• **Aim of the exercise**: Look below for the line holding "Check the box for Purchase" and the line holding "You are a computer-use agent. Viewport: 1568px". Repeat those two and everything between, exactly.

• **Extracted entries**:
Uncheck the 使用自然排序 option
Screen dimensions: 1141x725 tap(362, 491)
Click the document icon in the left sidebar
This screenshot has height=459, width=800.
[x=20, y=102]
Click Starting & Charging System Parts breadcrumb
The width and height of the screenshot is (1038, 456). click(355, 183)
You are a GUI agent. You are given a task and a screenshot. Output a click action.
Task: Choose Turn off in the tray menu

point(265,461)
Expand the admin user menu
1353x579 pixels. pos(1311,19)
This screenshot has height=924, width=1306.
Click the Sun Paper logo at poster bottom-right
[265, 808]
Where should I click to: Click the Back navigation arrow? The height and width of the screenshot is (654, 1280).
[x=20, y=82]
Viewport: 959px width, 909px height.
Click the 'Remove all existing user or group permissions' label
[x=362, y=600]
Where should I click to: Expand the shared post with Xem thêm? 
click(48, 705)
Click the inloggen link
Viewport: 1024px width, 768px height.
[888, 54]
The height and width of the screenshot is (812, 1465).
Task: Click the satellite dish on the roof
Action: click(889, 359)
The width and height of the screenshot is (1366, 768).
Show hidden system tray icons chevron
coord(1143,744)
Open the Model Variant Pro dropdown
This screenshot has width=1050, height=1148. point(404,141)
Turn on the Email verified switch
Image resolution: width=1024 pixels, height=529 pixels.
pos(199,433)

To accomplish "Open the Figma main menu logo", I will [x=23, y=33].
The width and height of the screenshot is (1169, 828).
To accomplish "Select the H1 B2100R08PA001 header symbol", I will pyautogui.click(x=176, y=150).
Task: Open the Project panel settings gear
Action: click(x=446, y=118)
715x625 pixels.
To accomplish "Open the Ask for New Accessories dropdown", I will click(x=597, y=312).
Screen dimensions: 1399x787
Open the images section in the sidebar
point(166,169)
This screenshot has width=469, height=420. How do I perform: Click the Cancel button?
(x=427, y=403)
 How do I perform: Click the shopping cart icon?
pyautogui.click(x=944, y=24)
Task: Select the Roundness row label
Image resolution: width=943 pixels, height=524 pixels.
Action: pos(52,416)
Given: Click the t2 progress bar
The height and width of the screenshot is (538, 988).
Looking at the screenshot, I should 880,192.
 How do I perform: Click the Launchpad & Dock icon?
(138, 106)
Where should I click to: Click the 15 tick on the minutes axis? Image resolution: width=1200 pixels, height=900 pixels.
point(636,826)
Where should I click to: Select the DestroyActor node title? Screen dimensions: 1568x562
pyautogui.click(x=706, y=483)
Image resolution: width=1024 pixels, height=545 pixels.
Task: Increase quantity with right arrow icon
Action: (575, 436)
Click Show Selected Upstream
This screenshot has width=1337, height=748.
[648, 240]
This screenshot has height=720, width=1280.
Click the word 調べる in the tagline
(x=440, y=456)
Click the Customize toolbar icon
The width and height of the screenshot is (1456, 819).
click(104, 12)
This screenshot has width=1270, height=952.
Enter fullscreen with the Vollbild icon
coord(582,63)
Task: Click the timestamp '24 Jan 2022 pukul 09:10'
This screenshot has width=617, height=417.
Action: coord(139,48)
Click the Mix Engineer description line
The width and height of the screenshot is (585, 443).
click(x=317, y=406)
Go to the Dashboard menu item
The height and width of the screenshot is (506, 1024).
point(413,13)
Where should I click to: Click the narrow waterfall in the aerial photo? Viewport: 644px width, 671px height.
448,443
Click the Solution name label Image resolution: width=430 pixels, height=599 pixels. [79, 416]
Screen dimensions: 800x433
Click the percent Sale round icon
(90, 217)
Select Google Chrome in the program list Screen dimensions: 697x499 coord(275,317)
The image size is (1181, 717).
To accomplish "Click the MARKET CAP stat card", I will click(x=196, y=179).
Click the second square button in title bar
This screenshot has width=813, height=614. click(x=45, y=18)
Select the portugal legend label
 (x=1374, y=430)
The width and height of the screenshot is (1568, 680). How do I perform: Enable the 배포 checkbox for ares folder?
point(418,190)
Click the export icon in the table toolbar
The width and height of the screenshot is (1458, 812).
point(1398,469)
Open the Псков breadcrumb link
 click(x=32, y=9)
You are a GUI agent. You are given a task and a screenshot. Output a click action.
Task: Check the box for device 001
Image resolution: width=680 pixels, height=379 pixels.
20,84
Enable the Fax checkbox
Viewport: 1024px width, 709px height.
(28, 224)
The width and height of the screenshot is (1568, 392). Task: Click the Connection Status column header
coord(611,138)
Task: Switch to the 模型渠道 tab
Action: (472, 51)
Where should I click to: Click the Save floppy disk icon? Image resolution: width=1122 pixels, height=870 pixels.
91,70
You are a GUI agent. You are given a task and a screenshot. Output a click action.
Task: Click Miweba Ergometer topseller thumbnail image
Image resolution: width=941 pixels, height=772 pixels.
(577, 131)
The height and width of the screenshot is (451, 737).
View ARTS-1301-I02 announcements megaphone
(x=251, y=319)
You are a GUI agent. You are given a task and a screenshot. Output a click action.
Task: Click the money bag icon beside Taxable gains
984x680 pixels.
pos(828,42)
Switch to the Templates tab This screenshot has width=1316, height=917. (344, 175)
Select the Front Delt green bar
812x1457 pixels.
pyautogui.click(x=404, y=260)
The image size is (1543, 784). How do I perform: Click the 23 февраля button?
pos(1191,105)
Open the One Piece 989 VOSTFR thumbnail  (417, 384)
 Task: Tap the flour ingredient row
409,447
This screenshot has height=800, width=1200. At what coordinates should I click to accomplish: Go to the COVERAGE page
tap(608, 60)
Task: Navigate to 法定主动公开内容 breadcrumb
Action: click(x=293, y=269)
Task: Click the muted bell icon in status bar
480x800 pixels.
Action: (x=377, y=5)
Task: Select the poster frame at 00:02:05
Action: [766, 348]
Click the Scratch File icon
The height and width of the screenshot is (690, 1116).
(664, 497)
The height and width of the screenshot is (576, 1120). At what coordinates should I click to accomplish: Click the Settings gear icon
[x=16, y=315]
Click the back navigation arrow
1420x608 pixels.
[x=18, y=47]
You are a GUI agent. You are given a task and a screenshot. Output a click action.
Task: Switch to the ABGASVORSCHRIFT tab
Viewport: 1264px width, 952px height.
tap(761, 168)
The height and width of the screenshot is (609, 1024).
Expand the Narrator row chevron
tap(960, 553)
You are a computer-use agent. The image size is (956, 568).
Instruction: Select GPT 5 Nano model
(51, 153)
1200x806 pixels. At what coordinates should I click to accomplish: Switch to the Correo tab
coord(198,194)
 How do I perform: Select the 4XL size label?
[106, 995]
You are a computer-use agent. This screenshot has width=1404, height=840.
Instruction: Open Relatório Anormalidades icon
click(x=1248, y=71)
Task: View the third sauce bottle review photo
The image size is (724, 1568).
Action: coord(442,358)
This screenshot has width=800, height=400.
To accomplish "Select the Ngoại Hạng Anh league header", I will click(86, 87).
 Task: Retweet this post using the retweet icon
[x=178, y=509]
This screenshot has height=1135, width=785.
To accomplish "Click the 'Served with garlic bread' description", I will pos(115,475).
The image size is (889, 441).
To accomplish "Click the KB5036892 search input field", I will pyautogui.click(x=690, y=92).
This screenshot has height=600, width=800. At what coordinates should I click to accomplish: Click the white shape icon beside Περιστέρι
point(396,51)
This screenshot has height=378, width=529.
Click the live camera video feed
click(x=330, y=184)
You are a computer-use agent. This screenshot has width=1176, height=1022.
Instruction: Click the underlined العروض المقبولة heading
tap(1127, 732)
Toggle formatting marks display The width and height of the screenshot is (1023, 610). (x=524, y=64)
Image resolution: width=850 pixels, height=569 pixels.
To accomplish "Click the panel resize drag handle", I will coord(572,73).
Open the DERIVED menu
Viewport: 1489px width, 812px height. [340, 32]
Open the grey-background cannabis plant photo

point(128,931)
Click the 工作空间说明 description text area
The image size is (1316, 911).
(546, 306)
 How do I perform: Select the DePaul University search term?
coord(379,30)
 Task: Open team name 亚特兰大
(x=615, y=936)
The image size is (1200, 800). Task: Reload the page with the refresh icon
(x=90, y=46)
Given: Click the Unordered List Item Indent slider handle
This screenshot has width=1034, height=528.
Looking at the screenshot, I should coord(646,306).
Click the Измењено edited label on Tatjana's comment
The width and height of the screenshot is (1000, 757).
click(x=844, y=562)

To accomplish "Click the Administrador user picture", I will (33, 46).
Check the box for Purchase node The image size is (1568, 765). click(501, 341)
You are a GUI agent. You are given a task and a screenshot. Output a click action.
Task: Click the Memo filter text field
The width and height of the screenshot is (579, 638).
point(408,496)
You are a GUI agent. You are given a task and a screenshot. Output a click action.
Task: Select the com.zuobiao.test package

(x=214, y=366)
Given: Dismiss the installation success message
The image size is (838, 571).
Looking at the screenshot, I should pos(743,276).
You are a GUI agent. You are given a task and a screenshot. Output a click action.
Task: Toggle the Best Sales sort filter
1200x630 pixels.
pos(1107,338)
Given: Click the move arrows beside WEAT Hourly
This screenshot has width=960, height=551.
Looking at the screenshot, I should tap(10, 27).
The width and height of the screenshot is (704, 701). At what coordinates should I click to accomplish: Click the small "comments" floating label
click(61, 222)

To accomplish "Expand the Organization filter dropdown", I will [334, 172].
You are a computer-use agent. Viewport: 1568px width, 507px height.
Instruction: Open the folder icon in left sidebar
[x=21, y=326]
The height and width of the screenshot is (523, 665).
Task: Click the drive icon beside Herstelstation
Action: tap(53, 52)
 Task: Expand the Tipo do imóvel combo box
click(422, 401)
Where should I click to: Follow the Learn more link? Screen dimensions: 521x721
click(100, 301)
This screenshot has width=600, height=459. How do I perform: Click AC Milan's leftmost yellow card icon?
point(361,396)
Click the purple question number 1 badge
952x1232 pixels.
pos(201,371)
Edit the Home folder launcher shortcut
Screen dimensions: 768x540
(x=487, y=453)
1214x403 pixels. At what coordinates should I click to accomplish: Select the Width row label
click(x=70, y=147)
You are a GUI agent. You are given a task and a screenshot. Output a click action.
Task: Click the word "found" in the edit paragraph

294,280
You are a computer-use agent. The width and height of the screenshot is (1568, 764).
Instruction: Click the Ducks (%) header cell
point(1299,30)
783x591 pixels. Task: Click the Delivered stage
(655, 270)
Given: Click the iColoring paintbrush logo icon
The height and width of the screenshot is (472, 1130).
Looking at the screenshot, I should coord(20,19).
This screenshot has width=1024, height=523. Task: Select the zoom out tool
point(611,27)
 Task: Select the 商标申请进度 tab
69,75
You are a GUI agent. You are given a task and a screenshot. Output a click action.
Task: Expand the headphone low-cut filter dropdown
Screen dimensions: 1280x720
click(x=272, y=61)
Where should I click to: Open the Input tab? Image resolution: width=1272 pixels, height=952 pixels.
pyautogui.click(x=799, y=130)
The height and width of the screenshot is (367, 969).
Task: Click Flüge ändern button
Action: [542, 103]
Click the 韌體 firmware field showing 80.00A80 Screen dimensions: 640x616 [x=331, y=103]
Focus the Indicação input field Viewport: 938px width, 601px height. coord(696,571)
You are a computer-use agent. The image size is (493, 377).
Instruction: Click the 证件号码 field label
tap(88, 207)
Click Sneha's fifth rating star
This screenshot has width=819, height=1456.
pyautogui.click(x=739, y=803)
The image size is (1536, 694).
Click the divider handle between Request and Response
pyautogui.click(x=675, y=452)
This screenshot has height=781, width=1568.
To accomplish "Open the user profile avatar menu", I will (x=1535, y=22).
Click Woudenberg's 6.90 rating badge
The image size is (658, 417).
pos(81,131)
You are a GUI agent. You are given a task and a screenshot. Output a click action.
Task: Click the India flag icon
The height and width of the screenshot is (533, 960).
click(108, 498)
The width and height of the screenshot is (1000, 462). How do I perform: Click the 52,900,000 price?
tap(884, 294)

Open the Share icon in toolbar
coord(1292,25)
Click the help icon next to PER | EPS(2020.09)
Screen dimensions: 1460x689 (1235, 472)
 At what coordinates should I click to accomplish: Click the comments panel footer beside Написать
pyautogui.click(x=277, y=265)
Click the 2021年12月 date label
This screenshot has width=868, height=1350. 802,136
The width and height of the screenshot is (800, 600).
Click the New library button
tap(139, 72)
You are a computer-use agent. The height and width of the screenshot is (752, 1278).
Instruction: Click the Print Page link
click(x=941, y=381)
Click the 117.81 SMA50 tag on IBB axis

• **Task solution**:
Check the box for Purchase node The image size is (1568, 765). click(501, 341)
You are a GUI agent. You are given a task and a screenshot. Output a click action.
Task: Click the Memo filter text field
The width and height of the screenshot is (579, 638).
point(408,496)
You are a GUI agent. You are given a task and a screenshot. Output a click action.
Task: Select the com.zuobiao.test package

(x=214, y=366)
Given: Dismiss the installation success message
The image size is (838, 571).
Looking at the screenshot, I should pos(743,276).
You are a GUI agent. You are given a task and a screenshot. Output a click action.
Task: Toggle the Best Sales sort filter
1200x630 pixels.
pos(1107,338)
Given: Click the move arrows beside WEAT Hourly
This screenshot has width=960, height=551.
Looking at the screenshot, I should tap(10, 27).
The width and height of the screenshot is (704, 701). At what coordinates should I click to accomplish: Click the small "comments" floating label
click(61, 222)

To accomplish "Expand the Organization filter dropdown", I will [334, 172].
You are a computer-use agent. Viewport: 1568px width, 507px height.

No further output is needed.